Übe es, indem du deine Beobachtungen in Gedanken auch so formulierst, hatte mir damals der Regisseur geraten.
Glastür mit eingefräster Elf. Enges Kabuff. Trennwand aus Plexiglas mit schmalem Schlitz unten zum Durchreichen. Wie auf der Sparkasse. Dahinter ein Schreibtisch mit Weihnachtsdeko: echter Tannenzweig ohne Nadeln. Darauf hockt ein chinesischer Wackeldackel in Nikolauskostüm. Wahrscheinlich hat der die Nadeln so komplett abgewackelt.
Blasse Bürofrau. Haben Sie einen Termin?
Logo. Ich schiebe die Unterlagen durch die Öffnung.
Namensschild weist sie als Marika aus. Vielleicht liebten ihre Eltern die Rökk. Oder sie kommt vom Balkan.
Heute Coronatest und Aufnahme?
Ja. Lächle gequält. Sie kann lesen. Den kompletten Satz eines ehemaligen Regisseurs zu äußern, verkneife ich mir. Wer lesen kann, ist bei einer Textprobe krass im Vorteil.
Ausweis und Versicherungskarte?
Logo. Reiche auch das durch. Halte die Luft an. Presse den Zitterfuß fest auf den Boden. Versuche die möglichen Konsequenzen meines Handelns zu verdrängen.
Kein Kontrollblick folgt. Nur die Feststellung: Privat also. Sie tippt los. Wütend bearbeitet sie die Tastatur ihres PCs. Haut kräftig zu. Blue Monday, denke ich. Miese Stimmung nach drei Feiertagen, logo.

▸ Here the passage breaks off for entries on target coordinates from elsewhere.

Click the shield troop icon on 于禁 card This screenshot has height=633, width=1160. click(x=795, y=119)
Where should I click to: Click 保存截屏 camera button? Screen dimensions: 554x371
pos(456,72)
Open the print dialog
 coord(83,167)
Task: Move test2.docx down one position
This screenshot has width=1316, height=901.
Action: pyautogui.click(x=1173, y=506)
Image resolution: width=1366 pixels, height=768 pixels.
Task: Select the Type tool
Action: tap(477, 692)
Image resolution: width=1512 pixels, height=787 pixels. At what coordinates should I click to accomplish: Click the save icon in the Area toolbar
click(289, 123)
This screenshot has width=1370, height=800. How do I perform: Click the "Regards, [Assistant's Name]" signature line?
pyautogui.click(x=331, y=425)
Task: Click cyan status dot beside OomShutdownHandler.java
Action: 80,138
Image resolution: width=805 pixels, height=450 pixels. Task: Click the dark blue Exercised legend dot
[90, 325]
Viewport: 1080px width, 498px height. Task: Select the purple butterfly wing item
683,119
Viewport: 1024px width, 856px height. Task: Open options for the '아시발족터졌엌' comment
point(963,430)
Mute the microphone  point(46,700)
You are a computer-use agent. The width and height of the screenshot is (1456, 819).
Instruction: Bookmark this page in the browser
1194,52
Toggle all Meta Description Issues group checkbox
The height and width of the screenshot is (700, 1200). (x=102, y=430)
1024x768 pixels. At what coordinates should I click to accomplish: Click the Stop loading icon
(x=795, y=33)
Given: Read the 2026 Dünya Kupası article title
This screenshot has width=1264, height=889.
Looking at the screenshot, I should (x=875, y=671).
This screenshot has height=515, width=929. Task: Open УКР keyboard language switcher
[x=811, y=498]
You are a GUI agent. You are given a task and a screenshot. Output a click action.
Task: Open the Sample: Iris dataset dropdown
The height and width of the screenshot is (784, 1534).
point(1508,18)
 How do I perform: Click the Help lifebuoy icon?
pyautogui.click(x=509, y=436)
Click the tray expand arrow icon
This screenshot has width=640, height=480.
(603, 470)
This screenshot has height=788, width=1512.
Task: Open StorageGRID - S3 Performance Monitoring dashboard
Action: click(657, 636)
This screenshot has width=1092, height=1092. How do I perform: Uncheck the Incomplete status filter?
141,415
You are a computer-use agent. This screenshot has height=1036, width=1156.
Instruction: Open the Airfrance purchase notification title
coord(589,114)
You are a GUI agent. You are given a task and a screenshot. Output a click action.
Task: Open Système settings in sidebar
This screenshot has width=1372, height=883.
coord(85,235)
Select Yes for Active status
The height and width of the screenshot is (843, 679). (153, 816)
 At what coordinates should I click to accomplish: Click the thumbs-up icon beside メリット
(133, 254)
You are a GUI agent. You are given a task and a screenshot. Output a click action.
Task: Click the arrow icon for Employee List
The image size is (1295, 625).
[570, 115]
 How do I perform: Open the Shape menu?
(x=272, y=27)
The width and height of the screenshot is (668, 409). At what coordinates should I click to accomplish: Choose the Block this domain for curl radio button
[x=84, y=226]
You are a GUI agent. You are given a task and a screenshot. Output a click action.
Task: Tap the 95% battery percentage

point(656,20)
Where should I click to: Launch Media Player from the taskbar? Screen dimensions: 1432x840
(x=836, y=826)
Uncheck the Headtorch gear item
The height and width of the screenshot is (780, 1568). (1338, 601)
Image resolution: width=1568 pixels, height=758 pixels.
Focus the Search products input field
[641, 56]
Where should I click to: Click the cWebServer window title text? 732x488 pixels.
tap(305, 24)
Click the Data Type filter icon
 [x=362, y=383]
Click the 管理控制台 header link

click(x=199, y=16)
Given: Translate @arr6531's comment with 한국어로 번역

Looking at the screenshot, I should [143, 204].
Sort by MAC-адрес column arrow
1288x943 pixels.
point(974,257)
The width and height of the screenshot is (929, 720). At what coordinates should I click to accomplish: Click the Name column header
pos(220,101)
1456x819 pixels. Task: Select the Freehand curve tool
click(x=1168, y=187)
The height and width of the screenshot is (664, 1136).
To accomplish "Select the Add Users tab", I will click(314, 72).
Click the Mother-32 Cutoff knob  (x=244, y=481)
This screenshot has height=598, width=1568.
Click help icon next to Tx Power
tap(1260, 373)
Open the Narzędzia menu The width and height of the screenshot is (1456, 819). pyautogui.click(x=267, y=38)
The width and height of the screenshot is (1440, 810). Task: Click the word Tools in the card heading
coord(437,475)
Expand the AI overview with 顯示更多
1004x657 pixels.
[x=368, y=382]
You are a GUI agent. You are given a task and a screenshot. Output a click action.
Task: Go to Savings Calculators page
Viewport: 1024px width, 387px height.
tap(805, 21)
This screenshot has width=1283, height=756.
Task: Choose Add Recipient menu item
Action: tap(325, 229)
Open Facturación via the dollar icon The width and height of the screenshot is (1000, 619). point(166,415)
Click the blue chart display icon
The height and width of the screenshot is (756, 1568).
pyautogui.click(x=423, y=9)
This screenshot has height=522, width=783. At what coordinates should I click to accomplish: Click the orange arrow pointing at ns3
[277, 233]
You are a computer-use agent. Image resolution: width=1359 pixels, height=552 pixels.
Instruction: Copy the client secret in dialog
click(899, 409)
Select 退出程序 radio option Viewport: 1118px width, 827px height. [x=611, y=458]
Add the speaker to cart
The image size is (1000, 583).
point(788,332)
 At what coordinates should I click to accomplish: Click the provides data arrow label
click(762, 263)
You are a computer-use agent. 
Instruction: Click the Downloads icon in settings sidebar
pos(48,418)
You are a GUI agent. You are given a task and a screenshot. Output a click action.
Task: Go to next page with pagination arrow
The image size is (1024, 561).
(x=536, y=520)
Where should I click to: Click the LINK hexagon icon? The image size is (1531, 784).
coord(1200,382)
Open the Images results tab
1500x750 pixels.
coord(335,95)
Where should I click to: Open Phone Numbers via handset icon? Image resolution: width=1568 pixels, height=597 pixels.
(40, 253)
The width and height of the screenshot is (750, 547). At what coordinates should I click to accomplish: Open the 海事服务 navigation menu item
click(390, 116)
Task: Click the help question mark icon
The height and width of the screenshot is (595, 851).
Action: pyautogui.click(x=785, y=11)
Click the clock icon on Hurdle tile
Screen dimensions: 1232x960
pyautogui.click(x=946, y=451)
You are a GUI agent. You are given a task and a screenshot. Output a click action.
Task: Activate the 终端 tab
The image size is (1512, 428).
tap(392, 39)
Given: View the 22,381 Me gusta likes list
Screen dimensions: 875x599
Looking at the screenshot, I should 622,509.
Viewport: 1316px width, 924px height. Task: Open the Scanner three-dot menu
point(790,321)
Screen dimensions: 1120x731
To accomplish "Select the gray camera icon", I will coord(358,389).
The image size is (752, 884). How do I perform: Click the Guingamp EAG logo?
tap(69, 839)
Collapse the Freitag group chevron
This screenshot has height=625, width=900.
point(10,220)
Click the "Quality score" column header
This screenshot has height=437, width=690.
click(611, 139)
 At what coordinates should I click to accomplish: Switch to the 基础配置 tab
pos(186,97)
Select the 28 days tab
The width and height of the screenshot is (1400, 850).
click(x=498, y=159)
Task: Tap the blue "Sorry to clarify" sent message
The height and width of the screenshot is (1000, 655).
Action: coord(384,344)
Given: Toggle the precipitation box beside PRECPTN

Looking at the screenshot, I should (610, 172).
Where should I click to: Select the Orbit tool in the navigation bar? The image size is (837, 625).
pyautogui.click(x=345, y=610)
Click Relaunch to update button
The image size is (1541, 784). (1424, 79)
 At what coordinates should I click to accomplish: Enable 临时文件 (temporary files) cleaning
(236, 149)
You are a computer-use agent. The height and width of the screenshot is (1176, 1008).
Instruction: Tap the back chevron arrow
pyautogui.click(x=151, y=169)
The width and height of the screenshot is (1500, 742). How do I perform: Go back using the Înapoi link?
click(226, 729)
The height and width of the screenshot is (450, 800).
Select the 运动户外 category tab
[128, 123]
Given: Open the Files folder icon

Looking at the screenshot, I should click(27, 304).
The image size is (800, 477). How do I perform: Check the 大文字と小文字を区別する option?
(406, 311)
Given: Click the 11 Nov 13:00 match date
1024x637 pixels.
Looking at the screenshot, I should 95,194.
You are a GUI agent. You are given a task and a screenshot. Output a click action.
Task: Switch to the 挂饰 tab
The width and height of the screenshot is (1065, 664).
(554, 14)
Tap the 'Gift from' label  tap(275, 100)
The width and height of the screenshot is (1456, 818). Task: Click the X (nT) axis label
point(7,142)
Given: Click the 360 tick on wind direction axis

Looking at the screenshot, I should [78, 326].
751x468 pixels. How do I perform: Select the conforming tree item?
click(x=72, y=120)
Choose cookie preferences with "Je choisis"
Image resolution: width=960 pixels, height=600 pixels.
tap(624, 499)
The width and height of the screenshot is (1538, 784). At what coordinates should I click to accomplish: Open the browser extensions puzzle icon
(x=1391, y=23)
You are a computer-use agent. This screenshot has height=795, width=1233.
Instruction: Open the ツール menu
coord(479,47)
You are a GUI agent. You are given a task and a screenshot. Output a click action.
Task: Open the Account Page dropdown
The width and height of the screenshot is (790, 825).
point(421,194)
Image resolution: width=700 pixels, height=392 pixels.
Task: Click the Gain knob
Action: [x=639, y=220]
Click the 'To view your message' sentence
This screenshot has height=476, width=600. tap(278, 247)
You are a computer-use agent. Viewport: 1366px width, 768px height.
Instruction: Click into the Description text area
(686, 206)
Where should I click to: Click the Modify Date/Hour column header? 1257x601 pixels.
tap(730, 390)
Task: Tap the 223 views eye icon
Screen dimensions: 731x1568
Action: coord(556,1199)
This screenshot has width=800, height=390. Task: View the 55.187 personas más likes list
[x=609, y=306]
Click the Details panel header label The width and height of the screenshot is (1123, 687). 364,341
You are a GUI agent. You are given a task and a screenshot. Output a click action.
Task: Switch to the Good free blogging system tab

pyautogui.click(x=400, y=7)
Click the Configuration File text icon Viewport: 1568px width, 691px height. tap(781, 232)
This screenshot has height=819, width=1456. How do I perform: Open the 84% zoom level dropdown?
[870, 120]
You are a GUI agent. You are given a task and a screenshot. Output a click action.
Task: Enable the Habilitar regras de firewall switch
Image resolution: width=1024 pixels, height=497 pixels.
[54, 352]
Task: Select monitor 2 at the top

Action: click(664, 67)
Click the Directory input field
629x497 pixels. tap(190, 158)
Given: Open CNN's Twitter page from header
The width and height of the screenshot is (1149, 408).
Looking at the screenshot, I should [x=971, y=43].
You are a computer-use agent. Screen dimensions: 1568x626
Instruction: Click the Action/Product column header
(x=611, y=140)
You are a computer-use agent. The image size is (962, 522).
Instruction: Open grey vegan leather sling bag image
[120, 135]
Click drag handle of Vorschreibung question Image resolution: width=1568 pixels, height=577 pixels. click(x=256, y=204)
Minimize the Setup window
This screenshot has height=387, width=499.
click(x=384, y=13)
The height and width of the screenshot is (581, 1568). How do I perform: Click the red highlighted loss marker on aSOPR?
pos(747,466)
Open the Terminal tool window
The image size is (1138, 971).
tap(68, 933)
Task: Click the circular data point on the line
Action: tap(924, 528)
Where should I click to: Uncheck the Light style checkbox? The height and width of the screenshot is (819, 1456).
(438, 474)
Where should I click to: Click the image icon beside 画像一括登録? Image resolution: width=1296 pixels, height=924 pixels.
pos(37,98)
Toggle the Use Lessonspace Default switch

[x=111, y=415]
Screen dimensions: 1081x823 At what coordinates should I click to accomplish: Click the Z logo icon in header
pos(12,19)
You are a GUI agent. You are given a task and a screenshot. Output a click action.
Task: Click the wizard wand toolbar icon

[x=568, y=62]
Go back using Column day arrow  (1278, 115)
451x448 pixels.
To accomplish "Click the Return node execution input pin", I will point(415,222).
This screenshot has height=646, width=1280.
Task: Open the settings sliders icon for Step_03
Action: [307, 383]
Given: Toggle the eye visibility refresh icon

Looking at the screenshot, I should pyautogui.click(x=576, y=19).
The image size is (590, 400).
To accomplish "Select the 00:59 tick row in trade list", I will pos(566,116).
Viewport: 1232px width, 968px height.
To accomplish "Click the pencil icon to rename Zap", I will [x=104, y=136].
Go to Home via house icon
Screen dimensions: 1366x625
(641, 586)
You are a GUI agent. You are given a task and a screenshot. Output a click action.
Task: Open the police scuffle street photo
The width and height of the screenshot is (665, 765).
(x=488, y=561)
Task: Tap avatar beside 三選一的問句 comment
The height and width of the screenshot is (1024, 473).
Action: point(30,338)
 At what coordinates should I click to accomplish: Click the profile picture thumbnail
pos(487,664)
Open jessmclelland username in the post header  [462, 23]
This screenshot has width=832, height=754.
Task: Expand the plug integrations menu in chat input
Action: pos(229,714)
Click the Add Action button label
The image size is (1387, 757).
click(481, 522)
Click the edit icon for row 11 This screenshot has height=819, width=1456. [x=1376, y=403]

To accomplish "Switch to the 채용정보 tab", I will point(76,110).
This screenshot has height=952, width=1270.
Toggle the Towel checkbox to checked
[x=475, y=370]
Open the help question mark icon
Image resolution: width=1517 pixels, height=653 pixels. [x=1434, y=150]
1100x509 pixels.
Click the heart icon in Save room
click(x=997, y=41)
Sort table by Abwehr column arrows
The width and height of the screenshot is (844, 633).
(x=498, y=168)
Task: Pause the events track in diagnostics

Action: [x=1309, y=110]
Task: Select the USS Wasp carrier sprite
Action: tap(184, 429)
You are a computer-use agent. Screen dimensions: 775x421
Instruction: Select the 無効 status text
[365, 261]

Da wollen wir mal alles ausdrucken.
Wir? Verkneife mir die Frage. Habe den riesigen Drucker im Großraum hinter ihrer Bucht schon entdeckt. Rappelt laut und wirft haufenweise Blätter aus. Alles mindestens dreifach. Müssen viele Bäume dafür sterben. Unlogo, würde mein Enkel sagen.